Но сознание уже увело Анну в какую-то другую сторону. Она отворачивается, как будто стыдится. И неожиданно произносит что-то, что совершенно невозможно расслышать. Камилю кажется, что она сказала: «Только не такой…» – она не хочет, чтобы ее кто-то видел в подобном виде. Ей удается полностью отвернуться. Камиль кладет руку ей на плечо, но Анна не реагирует, она застыла, и только спина говорит о сотрясающих ее беззвучных рыданиях. Положение полного отказа.
– Хочешь, чтобы я остался? – спрашивает он.
Анна молчит. Он не знает, что делать. Через какое-то время она отрицательно качает головой, но непонятно, чему именно она говорит «нет» – всему, что с ней произошло, тому абсурду, что нежданно-негаданно обрушился на наши жизни, или это «нет» несправедливости, из-за которой жертвы никогда не могут обрести личной значимости. Диалог невозможен. Слишком рано. Они находятся в разных временны`х пространствах. И молчат.

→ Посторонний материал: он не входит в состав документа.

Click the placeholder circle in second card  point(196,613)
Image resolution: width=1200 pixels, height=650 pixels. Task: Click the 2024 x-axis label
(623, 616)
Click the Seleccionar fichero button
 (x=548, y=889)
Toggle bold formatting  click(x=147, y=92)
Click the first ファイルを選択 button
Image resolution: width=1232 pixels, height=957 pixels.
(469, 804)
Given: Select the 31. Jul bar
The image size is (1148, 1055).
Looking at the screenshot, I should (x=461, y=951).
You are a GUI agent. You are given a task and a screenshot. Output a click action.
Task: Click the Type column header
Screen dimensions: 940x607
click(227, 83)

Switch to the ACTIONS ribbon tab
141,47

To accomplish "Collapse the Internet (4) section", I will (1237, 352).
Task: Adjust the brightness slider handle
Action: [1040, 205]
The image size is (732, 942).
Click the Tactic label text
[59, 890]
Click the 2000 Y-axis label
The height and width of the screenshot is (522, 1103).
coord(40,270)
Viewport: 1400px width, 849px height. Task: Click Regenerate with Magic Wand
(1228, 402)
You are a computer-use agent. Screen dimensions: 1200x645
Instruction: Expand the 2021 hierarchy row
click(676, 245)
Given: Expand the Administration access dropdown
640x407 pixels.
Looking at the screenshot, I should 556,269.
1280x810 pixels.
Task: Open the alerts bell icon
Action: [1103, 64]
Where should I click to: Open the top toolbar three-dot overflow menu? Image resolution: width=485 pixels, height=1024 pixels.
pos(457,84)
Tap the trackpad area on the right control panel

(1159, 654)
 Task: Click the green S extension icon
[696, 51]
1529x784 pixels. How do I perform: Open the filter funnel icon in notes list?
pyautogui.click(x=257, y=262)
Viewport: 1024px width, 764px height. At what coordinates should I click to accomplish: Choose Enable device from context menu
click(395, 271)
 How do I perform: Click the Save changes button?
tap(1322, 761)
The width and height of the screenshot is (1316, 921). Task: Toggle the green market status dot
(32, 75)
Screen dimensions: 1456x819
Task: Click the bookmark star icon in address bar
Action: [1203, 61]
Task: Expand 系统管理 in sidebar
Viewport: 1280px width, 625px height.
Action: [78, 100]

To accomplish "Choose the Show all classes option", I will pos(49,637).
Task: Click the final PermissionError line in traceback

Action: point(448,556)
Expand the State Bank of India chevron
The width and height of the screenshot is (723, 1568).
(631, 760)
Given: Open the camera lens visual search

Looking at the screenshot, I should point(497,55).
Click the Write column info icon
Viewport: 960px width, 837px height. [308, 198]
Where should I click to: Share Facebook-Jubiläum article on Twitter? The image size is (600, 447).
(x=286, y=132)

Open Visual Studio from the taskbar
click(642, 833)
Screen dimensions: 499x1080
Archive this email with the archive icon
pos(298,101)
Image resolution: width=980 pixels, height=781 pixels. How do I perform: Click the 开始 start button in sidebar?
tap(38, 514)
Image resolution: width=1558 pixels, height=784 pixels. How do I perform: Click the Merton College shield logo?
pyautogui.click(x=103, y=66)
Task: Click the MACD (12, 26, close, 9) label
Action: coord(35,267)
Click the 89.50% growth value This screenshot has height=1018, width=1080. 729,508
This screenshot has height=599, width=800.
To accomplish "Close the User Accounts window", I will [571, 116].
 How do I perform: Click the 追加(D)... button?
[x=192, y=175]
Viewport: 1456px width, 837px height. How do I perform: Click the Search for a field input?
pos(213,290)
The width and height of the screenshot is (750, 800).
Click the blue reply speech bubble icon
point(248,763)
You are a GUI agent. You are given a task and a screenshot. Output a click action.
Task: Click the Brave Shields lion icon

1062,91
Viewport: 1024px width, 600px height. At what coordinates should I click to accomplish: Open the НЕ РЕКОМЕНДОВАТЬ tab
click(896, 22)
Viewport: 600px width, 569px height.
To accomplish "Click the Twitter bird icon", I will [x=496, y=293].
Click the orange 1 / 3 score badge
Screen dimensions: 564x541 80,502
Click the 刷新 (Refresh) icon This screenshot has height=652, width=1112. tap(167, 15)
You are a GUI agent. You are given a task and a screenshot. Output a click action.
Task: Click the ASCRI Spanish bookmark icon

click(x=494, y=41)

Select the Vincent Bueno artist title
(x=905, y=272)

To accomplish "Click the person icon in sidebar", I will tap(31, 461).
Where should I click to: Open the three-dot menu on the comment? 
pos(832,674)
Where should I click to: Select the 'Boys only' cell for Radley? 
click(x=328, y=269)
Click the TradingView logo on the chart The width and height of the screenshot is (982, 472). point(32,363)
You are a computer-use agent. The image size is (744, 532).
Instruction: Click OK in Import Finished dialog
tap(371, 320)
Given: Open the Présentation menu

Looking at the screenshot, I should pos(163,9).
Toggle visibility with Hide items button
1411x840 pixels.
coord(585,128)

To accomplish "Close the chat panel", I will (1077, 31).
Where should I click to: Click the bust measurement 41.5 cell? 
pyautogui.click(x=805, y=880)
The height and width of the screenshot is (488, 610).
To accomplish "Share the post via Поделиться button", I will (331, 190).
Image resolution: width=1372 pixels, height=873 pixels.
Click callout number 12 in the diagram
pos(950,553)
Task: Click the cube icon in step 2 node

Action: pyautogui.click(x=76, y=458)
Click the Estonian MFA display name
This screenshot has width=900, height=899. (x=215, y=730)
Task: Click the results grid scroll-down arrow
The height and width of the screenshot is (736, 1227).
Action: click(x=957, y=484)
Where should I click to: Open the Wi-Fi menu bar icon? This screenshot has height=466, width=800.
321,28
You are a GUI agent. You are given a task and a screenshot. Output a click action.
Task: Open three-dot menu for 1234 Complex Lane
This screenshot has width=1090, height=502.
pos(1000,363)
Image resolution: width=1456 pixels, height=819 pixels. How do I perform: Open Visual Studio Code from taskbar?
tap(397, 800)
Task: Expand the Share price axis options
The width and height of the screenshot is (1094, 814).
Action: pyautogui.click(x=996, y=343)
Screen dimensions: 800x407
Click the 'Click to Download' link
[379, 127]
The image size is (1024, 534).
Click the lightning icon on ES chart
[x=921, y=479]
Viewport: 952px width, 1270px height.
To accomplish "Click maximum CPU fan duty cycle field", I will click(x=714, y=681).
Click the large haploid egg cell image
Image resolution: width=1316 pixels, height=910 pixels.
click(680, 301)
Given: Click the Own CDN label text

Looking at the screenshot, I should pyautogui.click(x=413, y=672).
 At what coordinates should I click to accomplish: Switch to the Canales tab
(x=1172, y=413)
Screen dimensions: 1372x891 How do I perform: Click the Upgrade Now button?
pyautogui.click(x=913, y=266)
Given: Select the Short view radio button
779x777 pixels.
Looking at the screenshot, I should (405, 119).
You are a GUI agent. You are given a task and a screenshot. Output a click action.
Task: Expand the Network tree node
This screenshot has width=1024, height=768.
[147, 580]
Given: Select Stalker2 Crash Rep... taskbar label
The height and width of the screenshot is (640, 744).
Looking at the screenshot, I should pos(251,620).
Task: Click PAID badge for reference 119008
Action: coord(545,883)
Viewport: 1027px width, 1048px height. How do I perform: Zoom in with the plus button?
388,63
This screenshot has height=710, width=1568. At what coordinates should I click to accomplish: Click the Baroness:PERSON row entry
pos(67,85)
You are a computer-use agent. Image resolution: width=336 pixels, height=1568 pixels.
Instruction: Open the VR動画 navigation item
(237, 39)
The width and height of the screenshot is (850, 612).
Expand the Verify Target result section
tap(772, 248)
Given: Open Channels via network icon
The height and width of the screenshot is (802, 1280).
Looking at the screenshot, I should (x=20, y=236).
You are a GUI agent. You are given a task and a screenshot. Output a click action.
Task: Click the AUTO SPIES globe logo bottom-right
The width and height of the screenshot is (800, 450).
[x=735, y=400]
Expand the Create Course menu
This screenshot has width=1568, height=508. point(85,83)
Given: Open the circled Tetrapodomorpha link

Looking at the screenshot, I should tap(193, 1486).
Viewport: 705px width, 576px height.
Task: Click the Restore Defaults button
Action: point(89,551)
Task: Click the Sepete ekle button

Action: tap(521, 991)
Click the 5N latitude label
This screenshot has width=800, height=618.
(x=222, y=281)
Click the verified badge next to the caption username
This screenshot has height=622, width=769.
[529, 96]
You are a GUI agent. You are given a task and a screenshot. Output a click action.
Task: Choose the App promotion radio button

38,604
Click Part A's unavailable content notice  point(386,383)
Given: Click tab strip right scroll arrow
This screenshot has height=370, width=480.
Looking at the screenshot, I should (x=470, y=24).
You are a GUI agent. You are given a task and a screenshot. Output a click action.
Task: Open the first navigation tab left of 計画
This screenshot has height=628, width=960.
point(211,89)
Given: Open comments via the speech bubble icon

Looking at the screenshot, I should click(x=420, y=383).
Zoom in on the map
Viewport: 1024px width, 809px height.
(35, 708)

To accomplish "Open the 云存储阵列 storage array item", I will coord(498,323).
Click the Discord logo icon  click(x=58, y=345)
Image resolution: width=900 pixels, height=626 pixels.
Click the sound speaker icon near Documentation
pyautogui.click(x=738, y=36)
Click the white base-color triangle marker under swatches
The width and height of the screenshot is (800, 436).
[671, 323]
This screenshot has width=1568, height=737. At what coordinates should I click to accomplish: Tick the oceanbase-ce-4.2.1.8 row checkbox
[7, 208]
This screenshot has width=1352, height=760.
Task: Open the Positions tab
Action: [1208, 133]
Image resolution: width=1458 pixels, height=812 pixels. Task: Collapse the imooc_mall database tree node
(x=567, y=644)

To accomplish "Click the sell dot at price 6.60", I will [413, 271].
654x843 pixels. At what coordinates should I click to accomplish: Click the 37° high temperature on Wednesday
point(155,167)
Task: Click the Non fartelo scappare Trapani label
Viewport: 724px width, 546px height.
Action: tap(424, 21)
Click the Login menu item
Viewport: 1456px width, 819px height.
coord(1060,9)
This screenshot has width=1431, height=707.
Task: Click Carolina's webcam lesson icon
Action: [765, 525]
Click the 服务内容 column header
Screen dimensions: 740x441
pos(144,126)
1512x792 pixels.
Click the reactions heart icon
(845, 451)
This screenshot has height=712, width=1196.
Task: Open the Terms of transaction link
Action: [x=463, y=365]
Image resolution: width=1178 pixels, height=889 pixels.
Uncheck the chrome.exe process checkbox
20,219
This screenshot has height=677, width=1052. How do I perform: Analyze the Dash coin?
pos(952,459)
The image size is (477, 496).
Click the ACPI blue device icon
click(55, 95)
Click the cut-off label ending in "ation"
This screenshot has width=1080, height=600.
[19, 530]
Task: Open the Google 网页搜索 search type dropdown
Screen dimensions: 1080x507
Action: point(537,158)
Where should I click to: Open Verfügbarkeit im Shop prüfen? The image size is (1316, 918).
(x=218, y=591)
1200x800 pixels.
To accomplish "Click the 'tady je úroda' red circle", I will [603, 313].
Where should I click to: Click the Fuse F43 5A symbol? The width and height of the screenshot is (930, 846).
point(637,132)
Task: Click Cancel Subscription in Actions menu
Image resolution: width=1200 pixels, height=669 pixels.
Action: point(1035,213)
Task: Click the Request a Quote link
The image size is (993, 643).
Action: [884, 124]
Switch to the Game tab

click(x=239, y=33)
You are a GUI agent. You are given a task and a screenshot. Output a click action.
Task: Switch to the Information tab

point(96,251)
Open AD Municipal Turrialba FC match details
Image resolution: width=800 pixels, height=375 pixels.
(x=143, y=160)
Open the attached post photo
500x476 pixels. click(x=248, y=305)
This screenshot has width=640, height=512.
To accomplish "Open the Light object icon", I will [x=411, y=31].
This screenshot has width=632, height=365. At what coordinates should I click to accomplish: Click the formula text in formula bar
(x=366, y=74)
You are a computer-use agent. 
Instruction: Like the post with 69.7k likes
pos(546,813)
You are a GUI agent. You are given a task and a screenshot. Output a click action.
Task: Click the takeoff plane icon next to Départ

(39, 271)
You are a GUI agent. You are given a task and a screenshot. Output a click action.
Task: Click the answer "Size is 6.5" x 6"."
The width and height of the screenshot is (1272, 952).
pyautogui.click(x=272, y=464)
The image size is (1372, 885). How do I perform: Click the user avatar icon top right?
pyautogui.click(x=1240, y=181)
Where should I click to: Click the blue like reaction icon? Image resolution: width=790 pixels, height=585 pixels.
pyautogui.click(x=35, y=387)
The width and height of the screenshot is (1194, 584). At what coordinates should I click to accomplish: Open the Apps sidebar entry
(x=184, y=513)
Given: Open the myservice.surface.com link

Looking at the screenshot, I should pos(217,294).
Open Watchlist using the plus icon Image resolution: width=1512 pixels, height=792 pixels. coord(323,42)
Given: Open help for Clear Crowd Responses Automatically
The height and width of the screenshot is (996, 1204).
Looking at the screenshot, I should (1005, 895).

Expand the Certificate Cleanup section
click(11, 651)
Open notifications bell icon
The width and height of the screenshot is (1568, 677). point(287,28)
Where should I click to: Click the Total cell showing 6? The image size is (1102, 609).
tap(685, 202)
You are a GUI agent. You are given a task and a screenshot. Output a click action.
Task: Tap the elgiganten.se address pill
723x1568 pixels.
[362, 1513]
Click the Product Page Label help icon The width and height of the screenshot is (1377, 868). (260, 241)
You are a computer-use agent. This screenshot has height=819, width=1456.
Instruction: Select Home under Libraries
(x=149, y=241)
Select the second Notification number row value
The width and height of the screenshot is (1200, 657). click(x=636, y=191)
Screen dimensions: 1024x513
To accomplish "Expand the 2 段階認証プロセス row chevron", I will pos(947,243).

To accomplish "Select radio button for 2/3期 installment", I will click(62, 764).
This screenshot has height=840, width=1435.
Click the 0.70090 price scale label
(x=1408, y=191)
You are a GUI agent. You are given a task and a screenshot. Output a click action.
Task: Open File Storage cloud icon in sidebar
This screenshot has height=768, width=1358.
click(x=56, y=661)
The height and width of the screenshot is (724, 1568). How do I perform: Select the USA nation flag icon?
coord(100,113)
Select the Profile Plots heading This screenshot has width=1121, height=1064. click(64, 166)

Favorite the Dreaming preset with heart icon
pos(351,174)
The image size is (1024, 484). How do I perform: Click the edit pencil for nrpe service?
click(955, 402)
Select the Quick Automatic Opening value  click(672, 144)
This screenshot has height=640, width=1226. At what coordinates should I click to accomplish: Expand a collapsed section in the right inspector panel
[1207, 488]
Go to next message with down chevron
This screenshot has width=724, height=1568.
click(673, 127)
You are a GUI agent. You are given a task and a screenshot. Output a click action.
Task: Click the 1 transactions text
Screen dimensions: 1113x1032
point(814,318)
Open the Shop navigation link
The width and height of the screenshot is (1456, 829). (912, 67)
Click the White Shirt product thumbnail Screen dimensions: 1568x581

Непонятно, заснула она или нет. Анна медленно поворачивается на спину, глаза у нее закрыты. Она больше не двигается.
Вот такие дела.
Камиль смотрит на нее, его ладонь лежит на ее руке, он нервно прислушивается к Анниному дыханию, пытается сравнить его ритм с тем, который знает. Он, как никто, знает, как она спит. Он часами напролет смотрел, как она это делает. Вначале он даже вставал ночью, чтобы нарисовать ее профиль. Когда Анна спала, она походила на купальщицу, потому что днем от него постоянно ускользала истинная магия ее лица. Он сделал сотни набросков, провел бесконечное количество часов, чтобы передать рисунок ее губ, эту чистоту, эти веки. А еще он рисовал ее силуэт, когда она принимала душ. И по великолепию своих неудач он понял, насколько она была важна для него. Ведь, проведя безразлично с кем всего несколько минут, он мог почти с фотографической точностью изобразить черты лица этого человека. В Анне же было что-то, не поддающееся воспроизведению, неуловимое, что-то, что ускользало от его взгляда, от его опыта, от его наблюдательности. Но в женщине, которая сейчас лежала перед ним, искалеченной, перебинтованной, как мумия, – в ней не было никакой магии. От Анны осталась одна оболочка, уродливое тело, ужасающе прозаичное.
Минута шла за минутой, и Камиль чувствовал, как в нем поднимается ярость.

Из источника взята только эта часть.